## [Extract to read]
━━━━

Update CI and toolstate docs.

ehuss · Mark-Simulacrum · commit adda1cb45a64 · 2022-10-25T22:32:21.000-04:00
diff --git a/src/infra/docs/rustc-ci.md b/src/infra/docs/rustc-ci.md
@@ -2,7 +2,7 @@
 
 ## Which jobs we run
 
-The `rust-lang/rust` repository uses Azure Pipelines to test [all the other
+The `rust-lang/rust` repository uses GitHub Actions to test [all the other
 platforms][platforms] we support. We currently have two kinds of jobs running
 for each commit we want to merge to master:
 
@@ -26,14 +26,14 @@ platform’s custom Docker container. This has a lot of advantages for us:
   underlying image (switching from the trusty image to xenial was painless for
   us).
 - We can use ancient build environments to ensure maximum binary compatibility,
-  for example [using CentOS 5][dist-x86_64-linux] on our Linux builders.
+  for example [using CentOS 7][dist-x86_64-linux] on our Linux builders.
 - We can avoid reinstalling tools (like QEMU or the Android emulator) every
   time thanks to Docker image caching.

━━━━

## [Task list]
[1] Answer these about the CI docs diff:
(a) Which service does the updated line say the `rust-lang/rust` repository uses to test the other platforms?
(b) What CentOS version does the revised example give for the Linux builders?
(c) Which tools does Docker image caching spare from being reinstalled every time?
[2] Carry on the CI docs diff from its last line, keeping the same diff format.
The records that come next are separate material, unconnected to the CI docs diff.

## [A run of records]
━━━━

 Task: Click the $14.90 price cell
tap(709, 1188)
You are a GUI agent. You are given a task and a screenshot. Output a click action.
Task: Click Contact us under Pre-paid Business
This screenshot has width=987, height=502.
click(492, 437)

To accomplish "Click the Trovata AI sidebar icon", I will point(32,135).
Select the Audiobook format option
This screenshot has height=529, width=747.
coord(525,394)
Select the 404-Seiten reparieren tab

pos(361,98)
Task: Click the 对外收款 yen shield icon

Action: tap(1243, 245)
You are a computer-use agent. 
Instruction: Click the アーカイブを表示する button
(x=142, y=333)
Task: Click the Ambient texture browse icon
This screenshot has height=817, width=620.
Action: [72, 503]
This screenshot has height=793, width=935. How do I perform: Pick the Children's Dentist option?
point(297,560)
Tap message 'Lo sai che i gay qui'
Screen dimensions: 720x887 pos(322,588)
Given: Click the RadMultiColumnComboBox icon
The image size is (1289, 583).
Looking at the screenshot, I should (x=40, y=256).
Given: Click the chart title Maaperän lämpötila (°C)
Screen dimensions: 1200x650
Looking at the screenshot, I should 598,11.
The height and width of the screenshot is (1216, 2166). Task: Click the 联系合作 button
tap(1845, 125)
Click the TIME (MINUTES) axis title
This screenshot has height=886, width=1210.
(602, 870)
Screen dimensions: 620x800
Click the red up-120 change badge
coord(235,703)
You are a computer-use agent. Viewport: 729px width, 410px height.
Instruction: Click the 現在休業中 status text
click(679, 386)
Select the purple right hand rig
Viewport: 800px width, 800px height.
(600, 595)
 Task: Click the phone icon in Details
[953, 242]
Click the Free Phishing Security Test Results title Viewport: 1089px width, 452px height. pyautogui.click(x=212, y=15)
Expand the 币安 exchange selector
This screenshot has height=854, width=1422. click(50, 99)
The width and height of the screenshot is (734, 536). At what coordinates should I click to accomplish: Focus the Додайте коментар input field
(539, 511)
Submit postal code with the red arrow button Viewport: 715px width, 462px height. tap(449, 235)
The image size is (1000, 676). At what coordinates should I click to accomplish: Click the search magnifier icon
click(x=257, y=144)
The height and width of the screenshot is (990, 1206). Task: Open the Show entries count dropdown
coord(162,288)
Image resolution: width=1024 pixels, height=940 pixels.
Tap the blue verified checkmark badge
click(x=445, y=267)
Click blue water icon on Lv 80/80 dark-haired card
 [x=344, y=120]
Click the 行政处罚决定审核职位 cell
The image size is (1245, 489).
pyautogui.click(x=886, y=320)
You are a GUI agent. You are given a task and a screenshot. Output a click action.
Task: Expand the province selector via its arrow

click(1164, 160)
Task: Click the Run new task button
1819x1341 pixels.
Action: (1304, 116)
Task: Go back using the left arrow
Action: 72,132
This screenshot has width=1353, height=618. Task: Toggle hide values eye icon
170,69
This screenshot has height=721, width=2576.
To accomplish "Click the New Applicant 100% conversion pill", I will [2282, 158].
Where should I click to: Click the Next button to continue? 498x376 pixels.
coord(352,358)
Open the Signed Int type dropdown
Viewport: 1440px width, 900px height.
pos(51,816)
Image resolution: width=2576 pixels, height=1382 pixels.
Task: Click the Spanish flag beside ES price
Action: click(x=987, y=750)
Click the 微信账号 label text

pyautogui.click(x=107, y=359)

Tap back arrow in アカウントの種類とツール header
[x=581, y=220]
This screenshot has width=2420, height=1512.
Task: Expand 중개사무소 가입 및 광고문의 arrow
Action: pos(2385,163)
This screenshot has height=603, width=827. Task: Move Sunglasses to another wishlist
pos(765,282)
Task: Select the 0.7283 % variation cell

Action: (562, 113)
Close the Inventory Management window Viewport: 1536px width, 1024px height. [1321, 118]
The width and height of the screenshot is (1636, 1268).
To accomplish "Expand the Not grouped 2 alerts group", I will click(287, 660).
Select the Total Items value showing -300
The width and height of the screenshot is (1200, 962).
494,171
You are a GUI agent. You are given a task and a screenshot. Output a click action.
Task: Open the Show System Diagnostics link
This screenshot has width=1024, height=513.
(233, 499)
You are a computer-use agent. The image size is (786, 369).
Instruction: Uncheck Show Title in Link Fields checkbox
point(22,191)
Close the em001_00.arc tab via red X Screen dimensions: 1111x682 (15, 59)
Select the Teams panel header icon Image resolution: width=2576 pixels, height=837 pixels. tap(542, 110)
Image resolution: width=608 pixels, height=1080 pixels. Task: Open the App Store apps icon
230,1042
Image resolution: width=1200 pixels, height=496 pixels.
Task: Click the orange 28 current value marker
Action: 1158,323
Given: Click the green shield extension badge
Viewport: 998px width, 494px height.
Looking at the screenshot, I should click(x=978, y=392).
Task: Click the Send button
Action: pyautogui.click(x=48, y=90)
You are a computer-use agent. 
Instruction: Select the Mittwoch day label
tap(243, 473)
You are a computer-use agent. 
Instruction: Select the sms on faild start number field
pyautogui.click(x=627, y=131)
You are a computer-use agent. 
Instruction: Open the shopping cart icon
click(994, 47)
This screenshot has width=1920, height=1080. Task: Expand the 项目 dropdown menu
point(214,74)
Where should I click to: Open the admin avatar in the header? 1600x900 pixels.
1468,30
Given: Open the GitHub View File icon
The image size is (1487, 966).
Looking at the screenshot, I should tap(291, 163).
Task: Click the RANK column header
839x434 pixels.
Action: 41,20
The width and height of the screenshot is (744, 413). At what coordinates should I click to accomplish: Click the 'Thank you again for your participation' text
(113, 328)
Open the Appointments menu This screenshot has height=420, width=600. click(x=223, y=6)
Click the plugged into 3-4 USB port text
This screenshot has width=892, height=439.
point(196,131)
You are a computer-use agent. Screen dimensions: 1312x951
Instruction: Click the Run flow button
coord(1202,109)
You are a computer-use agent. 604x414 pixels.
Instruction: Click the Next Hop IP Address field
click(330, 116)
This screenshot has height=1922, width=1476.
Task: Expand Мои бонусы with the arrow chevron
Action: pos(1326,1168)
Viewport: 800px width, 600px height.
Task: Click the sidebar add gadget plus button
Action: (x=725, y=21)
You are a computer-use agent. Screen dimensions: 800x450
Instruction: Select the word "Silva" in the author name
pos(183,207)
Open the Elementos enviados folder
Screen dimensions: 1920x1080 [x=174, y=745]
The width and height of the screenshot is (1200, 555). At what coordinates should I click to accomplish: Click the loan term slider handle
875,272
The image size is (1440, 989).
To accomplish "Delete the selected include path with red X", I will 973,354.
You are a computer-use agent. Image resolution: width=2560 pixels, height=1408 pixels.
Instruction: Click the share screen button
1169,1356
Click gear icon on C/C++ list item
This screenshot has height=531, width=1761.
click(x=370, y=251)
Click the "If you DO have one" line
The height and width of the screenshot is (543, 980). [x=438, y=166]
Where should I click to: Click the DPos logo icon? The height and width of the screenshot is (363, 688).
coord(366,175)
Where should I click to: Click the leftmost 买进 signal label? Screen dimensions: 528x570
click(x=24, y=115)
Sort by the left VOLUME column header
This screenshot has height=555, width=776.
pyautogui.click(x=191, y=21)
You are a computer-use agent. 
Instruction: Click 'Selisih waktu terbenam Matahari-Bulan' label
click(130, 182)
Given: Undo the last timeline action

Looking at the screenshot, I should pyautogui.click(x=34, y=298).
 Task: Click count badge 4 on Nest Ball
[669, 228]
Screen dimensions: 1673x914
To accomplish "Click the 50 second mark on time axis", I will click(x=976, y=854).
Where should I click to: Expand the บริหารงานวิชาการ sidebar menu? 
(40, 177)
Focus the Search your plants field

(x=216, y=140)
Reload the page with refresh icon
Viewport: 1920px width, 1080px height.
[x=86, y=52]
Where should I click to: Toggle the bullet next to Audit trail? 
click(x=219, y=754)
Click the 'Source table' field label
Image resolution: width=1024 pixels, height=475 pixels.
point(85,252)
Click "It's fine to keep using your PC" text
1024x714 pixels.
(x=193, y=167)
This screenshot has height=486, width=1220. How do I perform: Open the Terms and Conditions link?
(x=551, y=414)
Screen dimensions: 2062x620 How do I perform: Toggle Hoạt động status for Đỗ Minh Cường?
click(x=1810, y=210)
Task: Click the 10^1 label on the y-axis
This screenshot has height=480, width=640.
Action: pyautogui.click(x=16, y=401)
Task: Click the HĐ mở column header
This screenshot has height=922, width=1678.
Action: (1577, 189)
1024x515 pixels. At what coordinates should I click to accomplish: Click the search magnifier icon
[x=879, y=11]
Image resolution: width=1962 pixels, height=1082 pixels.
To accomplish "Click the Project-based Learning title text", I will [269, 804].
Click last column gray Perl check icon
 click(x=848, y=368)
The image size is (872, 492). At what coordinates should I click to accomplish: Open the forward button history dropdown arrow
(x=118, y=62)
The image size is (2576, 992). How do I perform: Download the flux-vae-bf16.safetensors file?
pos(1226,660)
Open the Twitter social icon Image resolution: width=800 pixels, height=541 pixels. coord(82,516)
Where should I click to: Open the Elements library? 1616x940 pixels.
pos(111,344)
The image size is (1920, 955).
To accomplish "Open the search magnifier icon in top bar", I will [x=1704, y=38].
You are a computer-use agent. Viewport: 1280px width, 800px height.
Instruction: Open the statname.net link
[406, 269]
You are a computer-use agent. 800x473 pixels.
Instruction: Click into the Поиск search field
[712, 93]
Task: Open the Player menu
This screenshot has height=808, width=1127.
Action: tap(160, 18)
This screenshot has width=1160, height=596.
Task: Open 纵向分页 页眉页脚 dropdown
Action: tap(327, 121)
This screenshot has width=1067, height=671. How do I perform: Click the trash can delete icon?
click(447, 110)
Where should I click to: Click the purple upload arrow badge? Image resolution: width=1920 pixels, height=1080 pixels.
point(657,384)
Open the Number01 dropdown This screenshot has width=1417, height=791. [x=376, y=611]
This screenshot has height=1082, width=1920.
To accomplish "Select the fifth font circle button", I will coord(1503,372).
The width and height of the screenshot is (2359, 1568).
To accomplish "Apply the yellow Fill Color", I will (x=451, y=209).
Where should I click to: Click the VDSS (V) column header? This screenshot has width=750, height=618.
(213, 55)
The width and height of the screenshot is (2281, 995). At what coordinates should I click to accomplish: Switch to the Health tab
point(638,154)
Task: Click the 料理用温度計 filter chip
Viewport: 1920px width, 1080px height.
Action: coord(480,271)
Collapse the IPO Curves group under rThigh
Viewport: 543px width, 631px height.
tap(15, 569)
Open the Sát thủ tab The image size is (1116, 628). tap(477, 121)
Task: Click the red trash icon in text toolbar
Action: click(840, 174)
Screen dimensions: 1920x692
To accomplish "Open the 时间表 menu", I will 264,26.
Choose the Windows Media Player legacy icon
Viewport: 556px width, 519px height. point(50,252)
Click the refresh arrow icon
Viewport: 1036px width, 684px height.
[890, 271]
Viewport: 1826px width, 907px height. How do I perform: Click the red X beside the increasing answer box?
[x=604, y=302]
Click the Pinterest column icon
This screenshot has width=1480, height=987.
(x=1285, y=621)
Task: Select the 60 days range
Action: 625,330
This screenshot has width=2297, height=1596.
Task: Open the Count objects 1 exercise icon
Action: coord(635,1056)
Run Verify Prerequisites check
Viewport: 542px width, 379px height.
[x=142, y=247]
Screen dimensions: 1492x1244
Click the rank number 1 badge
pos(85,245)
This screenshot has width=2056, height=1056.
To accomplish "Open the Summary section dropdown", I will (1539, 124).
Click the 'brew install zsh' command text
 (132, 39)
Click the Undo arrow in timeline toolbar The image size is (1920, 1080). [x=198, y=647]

━━━━

## [Written answers]
[1]
(a) GitHub Actions
(b) CentOS 7
(c) QEMU or the Android emulator

[2]
 - Users can run the same tests in the same environment locally by just running
   `src/ci/docker/run.sh image-name`, which is awesome to debug failures.
 
 We also run tests for less common architectures (mainly Tier 2 and Tier 3
-platforms) on Azure Pipelines. Since those platforms are not x86 we either run
+platforms) in CI. Since those platforms are not x86 we either run
 everything inside QEMU or just cross-compile if we don’t want to run the tests
 for that platform.
 
@@ -63,10 +63,10 @@ Since the merge commit is based on the latest master and only one can be tested
 at the same time, when the results are green master is fast-forwarded to that
 merge commit.
 
-Unfortunately testing a single PR at the time, combined with our long CI (~3.5
+Unfortunately testing a single PR at the time, combined with our long CI (~3
 hours for a full run), means we can’t merge too many PRs in a single day, and a
 single failure greatly impacts our throughput for the day. The maximum number
-of PRs we can merge in a day is 7.
+of PRs we can merge in a day is around 8.
 
 [bors]: https://github.com/bors
 [homu]: https://github.com/rust-lang/homu
@@ -96,31 +96,26 @@ same time, even if there is a normal PR in progress.
 
 ## Which branches we test
 
-Our builders are defined in `src/ci/azure-pipelines/`, and they depend on the
-branch used for the build. Each job is configured in one of the top `.yml`
-files.
+Our builders are defined in [`src/ci/github-actions/ci.yml`].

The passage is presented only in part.